# RECORDS SUPPLIED start
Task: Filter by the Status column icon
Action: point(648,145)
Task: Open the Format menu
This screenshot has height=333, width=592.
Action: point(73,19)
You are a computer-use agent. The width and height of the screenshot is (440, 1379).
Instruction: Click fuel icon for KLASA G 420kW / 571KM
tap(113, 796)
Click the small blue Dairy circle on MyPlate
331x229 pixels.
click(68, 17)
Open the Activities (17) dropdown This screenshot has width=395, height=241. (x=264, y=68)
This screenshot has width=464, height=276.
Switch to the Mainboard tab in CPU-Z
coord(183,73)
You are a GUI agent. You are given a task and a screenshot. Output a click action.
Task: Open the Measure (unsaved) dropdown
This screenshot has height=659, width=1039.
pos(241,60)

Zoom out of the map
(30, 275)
# RECORDS SUPPLIED end
# RECORDS SUPPLIED start
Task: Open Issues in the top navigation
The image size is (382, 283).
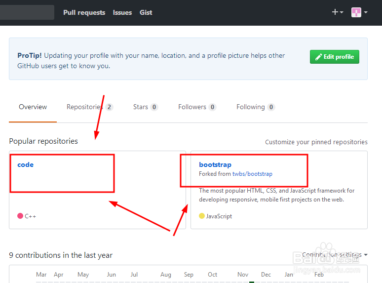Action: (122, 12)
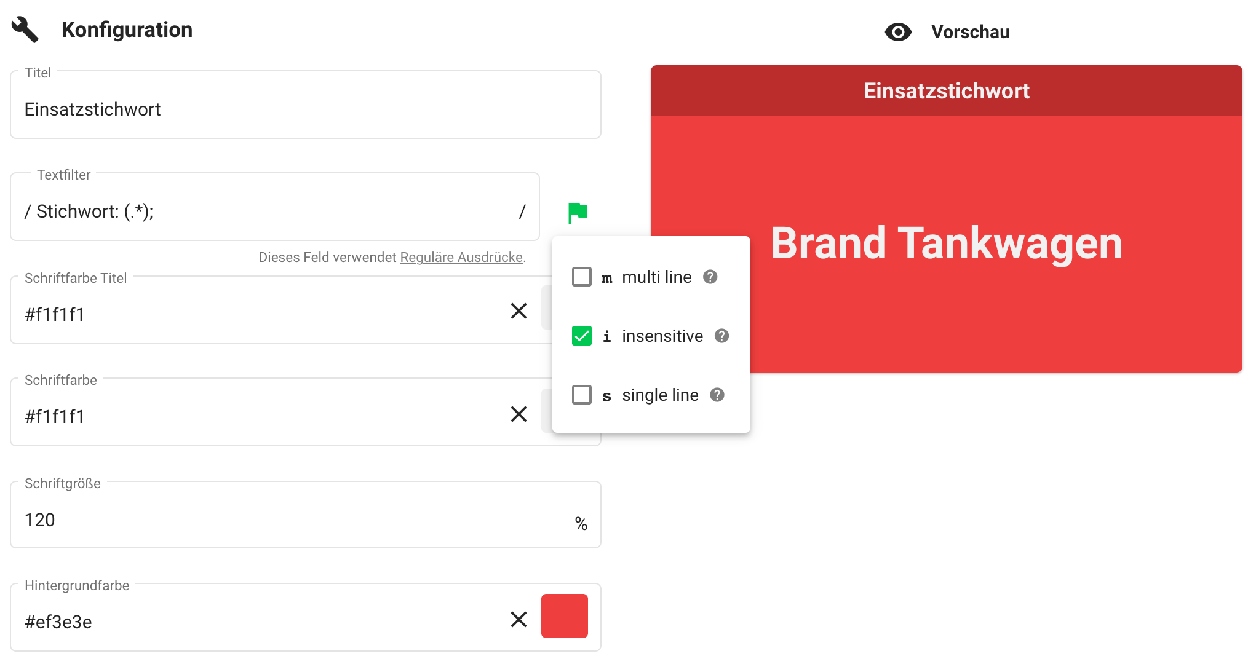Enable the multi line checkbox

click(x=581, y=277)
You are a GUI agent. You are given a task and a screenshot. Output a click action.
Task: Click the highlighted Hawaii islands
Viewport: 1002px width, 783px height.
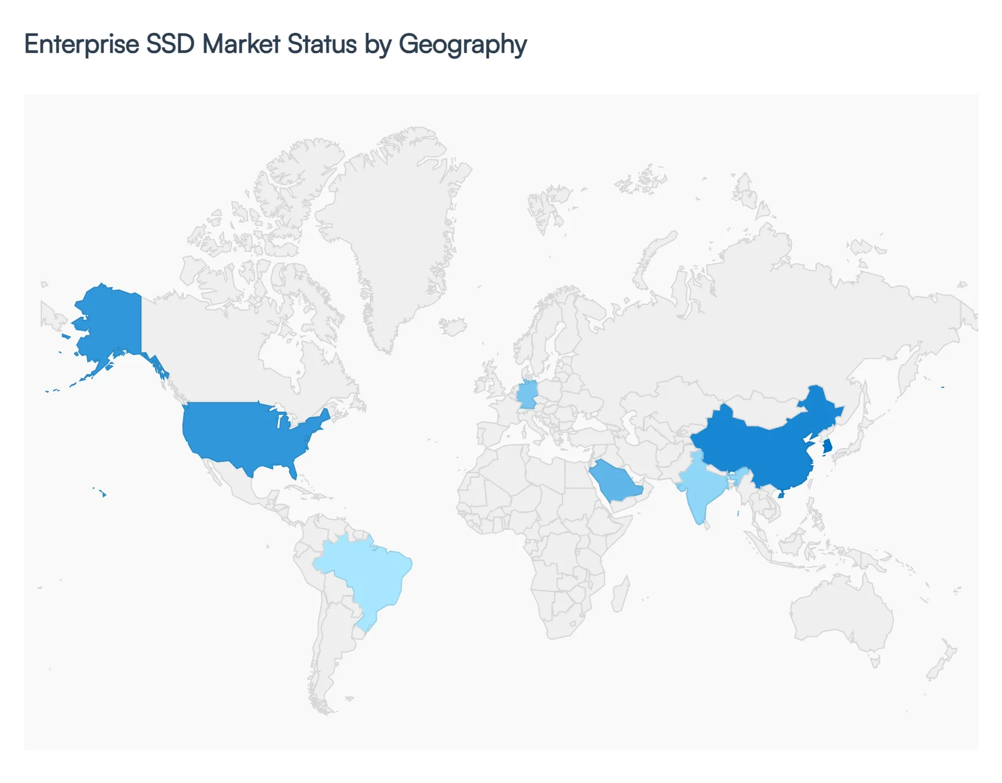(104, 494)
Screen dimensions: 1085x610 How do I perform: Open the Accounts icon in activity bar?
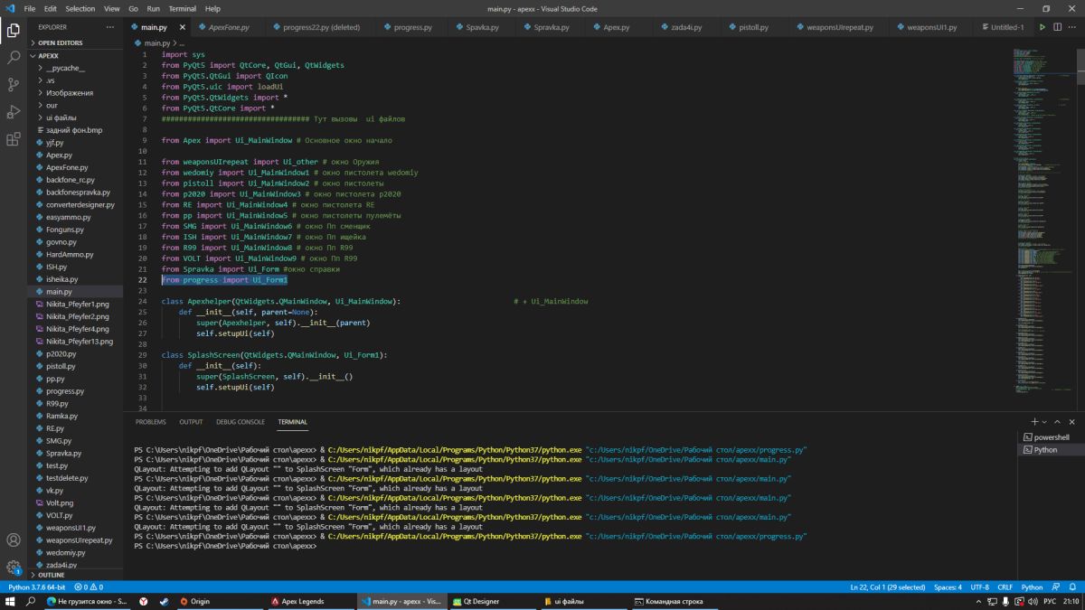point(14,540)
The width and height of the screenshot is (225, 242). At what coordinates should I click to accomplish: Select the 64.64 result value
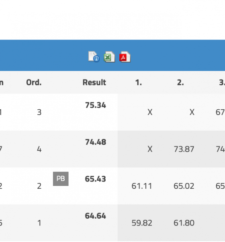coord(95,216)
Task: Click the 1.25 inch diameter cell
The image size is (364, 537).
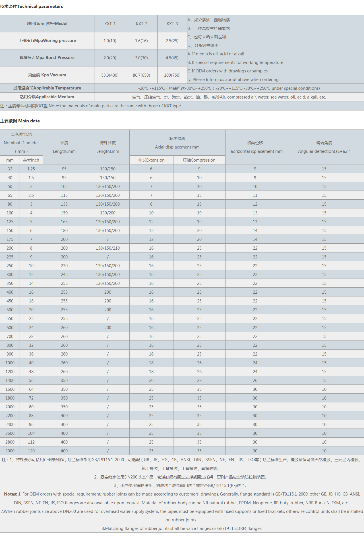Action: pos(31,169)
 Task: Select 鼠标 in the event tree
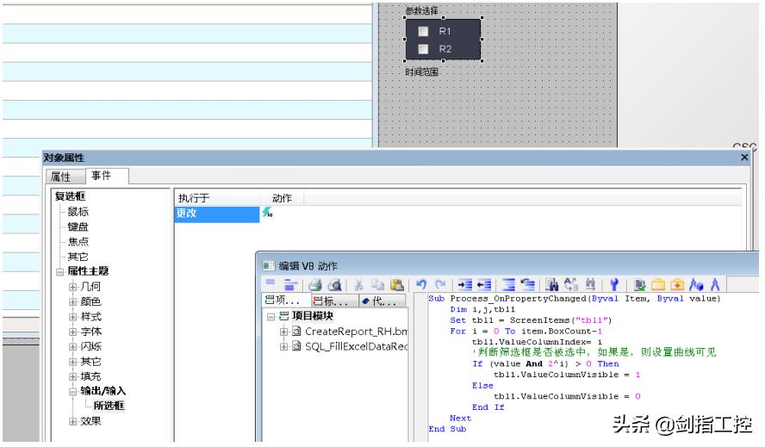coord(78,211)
# RECORDS SUPPLIED end
# RECORDS SUPPLIED start
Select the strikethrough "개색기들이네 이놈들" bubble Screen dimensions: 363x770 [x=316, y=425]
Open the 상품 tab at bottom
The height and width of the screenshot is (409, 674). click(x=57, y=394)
# RECORDS SUPPLIED end
## DESCRIPTION OF THE TASK
Return the lines between the one holding "Task: Filter by the Status column icon" and the one holding "click(68, 17)", inclusive, copied exactly as they appear in the listing.

## EXERCISE OUTPUT
Task: Filter by the Status column icon
Action: point(648,145)
Task: Open the Format menu
This screenshot has height=333, width=592.
Action: point(73,19)
You are a computer-use agent. The width and height of the screenshot is (440, 1379).
Instruction: Click fuel icon for KLASA G 420kW / 571KM
tap(113, 796)
Click the small blue Dairy circle on MyPlate
331x229 pixels.
click(68, 17)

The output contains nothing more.